**Exercise material**

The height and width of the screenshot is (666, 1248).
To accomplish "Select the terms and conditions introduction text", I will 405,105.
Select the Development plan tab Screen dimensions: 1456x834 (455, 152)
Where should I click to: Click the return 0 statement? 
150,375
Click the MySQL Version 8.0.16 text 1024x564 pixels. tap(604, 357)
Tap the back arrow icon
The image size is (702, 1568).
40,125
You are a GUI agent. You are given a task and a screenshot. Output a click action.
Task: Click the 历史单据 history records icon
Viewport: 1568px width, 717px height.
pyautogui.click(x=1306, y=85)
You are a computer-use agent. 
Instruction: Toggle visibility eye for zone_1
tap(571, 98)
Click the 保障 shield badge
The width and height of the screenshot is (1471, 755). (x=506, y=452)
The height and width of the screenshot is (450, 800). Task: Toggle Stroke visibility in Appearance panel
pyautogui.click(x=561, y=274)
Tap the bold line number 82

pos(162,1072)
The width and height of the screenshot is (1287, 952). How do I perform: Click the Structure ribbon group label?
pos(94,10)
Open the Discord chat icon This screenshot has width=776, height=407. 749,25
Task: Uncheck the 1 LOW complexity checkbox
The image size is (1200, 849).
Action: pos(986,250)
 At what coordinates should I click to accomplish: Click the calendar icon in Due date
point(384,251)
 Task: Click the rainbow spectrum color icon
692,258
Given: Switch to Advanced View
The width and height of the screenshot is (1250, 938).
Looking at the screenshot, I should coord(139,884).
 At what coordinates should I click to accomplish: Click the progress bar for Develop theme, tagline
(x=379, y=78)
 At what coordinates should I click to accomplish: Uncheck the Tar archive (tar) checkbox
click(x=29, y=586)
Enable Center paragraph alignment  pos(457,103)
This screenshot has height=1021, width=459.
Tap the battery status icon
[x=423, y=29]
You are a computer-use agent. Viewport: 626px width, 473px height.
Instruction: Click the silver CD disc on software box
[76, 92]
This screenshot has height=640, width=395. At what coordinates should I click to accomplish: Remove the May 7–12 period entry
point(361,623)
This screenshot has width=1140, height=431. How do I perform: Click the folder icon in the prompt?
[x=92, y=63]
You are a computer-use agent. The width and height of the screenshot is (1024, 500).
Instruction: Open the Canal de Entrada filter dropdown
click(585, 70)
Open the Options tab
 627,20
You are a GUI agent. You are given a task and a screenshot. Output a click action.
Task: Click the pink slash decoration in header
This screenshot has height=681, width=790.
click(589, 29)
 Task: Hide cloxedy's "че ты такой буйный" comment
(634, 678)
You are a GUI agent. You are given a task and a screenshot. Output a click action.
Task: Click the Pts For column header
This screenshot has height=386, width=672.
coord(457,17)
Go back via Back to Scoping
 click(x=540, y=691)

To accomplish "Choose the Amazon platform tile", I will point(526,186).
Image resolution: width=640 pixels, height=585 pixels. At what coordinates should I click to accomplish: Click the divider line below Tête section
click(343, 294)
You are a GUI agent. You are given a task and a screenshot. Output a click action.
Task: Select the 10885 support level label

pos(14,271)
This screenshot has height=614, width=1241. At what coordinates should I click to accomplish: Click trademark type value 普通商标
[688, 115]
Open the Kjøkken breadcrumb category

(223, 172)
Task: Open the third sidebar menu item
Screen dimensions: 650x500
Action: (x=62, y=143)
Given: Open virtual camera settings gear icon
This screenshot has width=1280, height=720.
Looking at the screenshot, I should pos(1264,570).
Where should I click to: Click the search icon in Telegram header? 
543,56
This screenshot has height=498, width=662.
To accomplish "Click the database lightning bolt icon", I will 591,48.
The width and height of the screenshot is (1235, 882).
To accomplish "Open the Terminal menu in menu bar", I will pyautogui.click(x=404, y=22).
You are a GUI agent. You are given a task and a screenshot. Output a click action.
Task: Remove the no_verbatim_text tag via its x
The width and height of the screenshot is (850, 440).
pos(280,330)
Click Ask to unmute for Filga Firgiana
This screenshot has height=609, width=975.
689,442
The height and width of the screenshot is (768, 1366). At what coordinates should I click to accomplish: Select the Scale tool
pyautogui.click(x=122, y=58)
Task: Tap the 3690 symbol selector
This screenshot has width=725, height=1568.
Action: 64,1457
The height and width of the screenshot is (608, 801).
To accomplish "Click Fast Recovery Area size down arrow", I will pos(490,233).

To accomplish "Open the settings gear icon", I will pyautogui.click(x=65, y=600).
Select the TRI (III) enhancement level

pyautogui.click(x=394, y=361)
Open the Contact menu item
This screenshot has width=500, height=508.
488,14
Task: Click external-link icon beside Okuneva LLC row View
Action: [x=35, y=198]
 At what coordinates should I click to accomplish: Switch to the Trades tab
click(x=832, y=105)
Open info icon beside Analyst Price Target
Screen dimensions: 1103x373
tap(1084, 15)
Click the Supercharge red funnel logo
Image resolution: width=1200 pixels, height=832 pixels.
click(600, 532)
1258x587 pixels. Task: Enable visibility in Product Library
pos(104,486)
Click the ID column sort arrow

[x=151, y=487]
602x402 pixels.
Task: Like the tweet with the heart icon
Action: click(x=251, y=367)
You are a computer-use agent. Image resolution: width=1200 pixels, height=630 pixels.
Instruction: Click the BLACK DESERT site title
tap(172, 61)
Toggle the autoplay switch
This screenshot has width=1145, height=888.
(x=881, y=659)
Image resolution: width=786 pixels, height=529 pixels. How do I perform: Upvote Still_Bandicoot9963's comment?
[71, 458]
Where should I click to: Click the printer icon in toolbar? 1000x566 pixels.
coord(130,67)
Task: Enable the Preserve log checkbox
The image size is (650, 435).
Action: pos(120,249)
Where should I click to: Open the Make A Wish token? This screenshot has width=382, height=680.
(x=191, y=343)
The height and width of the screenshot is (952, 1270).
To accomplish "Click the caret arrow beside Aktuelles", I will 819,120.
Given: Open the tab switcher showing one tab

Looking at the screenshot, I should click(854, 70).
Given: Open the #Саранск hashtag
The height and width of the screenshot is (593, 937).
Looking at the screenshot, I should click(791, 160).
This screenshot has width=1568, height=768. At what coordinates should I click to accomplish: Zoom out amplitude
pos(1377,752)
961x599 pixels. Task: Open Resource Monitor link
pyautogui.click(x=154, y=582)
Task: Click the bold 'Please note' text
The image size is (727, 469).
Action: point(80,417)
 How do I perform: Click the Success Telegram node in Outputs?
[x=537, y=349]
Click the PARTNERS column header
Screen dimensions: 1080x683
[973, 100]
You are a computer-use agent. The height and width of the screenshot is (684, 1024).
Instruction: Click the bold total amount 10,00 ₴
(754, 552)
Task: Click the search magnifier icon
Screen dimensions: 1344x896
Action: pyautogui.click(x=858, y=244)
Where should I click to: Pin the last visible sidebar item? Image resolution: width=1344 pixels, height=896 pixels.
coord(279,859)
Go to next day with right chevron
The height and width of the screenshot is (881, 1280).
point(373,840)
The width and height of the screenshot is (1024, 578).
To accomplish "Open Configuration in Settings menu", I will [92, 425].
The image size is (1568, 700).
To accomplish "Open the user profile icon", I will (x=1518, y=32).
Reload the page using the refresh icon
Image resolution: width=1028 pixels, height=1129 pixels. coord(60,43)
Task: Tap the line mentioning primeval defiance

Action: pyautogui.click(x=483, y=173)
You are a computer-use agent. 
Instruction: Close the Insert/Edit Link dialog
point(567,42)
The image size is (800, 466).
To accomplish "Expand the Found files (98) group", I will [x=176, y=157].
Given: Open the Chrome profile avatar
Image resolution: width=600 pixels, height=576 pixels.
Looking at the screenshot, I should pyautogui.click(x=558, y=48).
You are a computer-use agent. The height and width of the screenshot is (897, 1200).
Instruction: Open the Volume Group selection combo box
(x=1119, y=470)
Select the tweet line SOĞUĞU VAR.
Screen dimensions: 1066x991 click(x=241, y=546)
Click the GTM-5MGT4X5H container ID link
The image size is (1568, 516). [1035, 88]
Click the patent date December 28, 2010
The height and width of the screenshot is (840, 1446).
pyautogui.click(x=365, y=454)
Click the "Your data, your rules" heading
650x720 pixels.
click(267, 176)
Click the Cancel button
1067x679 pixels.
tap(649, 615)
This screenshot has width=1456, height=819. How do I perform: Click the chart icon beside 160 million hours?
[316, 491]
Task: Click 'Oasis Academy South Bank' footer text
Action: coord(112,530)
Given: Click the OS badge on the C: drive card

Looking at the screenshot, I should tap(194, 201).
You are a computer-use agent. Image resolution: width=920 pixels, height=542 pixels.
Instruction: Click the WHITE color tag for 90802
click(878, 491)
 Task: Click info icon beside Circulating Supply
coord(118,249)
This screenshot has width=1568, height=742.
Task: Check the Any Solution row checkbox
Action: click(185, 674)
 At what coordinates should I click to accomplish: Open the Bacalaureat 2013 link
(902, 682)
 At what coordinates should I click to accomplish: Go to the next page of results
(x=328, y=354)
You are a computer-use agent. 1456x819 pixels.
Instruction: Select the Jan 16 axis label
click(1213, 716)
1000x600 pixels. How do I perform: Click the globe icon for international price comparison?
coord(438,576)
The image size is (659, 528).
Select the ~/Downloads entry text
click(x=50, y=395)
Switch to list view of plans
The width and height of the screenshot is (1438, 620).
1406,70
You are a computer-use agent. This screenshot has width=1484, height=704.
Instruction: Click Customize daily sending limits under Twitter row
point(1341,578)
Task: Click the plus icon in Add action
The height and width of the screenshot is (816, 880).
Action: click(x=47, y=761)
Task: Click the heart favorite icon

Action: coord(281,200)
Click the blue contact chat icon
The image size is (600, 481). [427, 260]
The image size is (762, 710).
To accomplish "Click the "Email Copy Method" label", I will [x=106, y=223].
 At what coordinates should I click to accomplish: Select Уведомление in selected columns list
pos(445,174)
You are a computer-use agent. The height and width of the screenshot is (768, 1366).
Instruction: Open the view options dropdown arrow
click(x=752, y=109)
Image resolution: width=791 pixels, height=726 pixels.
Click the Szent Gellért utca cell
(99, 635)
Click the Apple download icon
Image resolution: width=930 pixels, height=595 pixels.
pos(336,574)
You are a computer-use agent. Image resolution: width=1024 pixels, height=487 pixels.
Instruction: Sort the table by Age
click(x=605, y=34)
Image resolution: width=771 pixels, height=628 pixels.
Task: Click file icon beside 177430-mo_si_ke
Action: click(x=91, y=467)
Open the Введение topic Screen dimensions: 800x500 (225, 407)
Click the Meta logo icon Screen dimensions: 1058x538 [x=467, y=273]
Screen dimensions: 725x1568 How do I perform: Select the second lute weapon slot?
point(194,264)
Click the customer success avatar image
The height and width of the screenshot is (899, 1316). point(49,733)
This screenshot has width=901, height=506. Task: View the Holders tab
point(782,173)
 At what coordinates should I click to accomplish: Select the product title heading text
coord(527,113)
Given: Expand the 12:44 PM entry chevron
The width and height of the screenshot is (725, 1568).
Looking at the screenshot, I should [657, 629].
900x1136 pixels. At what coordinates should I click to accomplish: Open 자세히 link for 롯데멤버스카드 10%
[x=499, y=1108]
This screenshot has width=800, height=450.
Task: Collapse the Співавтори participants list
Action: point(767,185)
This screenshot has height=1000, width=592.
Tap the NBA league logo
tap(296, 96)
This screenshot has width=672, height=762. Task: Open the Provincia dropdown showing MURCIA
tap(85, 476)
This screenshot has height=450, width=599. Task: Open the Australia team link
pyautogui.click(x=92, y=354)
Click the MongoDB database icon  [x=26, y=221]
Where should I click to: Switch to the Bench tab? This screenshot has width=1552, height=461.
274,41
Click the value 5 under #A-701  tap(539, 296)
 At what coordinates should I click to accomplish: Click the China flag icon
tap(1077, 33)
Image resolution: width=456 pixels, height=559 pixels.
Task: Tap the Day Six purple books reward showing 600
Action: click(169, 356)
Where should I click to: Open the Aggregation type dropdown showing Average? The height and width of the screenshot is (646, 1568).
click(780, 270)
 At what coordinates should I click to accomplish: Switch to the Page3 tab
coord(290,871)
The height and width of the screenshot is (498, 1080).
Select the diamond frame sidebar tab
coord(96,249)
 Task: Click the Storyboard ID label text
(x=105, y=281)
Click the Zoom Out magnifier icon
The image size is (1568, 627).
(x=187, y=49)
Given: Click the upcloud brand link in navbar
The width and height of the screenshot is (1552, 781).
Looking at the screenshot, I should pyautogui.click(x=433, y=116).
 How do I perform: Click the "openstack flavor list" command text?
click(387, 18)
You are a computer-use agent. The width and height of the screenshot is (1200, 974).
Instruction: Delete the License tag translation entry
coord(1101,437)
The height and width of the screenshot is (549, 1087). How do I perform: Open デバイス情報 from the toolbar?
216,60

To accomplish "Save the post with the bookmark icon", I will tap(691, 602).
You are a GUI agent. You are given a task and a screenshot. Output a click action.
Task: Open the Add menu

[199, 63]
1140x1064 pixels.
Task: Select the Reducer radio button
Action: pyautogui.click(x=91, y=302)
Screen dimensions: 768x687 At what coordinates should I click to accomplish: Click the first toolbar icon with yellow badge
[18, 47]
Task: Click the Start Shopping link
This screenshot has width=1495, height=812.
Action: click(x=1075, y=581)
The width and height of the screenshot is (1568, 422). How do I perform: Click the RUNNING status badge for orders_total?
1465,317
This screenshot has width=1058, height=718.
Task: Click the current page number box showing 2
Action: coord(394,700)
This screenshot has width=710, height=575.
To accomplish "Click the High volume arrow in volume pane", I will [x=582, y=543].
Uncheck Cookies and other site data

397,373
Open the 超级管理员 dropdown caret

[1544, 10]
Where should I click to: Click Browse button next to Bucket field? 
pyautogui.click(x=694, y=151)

**What to do**
Output the lines above exactly, but only those between the line holding "This screenshot has width=1495, height=812." and the line holding "This screenshot has width=710, height=575.", inclusive.

**Response**
This screenshot has width=1495, height=812.
Action: click(x=1075, y=581)
The width and height of the screenshot is (1568, 422). How do I perform: Click the RUNNING status badge for orders_total?
1465,317
This screenshot has width=1058, height=718.
Task: Click the current page number box showing 2
Action: coord(394,700)
This screenshot has width=710, height=575.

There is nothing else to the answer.